Copy out the lines below word for word, from the line with "will click(x=94, y=490)." up to and including the line with "I will 1364,404.".

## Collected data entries
═══

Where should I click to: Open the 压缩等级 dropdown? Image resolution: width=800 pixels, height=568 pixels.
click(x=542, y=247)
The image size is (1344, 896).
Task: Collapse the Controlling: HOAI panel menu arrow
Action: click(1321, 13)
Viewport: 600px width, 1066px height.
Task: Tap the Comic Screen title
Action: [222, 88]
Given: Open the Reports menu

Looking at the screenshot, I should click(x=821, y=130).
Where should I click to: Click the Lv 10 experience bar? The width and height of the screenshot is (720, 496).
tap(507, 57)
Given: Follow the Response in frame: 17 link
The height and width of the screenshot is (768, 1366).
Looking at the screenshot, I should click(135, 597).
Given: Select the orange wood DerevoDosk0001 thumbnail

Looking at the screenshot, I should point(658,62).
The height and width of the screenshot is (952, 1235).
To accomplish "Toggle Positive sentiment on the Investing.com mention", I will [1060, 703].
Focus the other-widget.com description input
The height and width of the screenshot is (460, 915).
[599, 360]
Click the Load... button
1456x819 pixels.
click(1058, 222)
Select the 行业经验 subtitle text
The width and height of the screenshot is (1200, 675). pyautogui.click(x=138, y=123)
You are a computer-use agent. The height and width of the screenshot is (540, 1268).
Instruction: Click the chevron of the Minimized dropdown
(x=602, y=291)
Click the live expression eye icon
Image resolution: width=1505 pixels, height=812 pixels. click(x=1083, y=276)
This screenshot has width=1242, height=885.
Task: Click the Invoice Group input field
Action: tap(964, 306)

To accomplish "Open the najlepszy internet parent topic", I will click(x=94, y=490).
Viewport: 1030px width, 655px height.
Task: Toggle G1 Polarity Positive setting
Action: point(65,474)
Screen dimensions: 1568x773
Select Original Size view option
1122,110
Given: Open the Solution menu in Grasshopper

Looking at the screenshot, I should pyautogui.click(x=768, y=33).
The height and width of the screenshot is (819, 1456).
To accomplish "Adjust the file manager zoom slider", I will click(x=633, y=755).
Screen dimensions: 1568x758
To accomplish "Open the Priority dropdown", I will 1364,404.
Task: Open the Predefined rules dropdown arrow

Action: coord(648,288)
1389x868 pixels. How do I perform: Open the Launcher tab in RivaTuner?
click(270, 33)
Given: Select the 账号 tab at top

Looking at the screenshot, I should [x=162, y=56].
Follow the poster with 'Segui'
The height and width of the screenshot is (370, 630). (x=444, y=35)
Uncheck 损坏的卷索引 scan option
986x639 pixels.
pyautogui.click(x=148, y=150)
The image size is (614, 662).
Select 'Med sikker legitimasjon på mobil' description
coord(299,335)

═══

## SOLVED EXERCISE
To accomplish "Open the najlepszy internet parent topic", I will click(x=94, y=490).
Viewport: 1030px width, 655px height.
Task: Toggle G1 Polarity Positive setting
Action: point(65,474)
Screen dimensions: 1568x773
Select Original Size view option
1122,110
Given: Open the Solution menu in Grasshopper

Looking at the screenshot, I should pyautogui.click(x=768, y=33).
The height and width of the screenshot is (819, 1456).
To accomplish "Adjust the file manager zoom slider", I will click(x=633, y=755).
Screen dimensions: 1568x758
To accomplish "Open the Priority dropdown", I will 1364,404.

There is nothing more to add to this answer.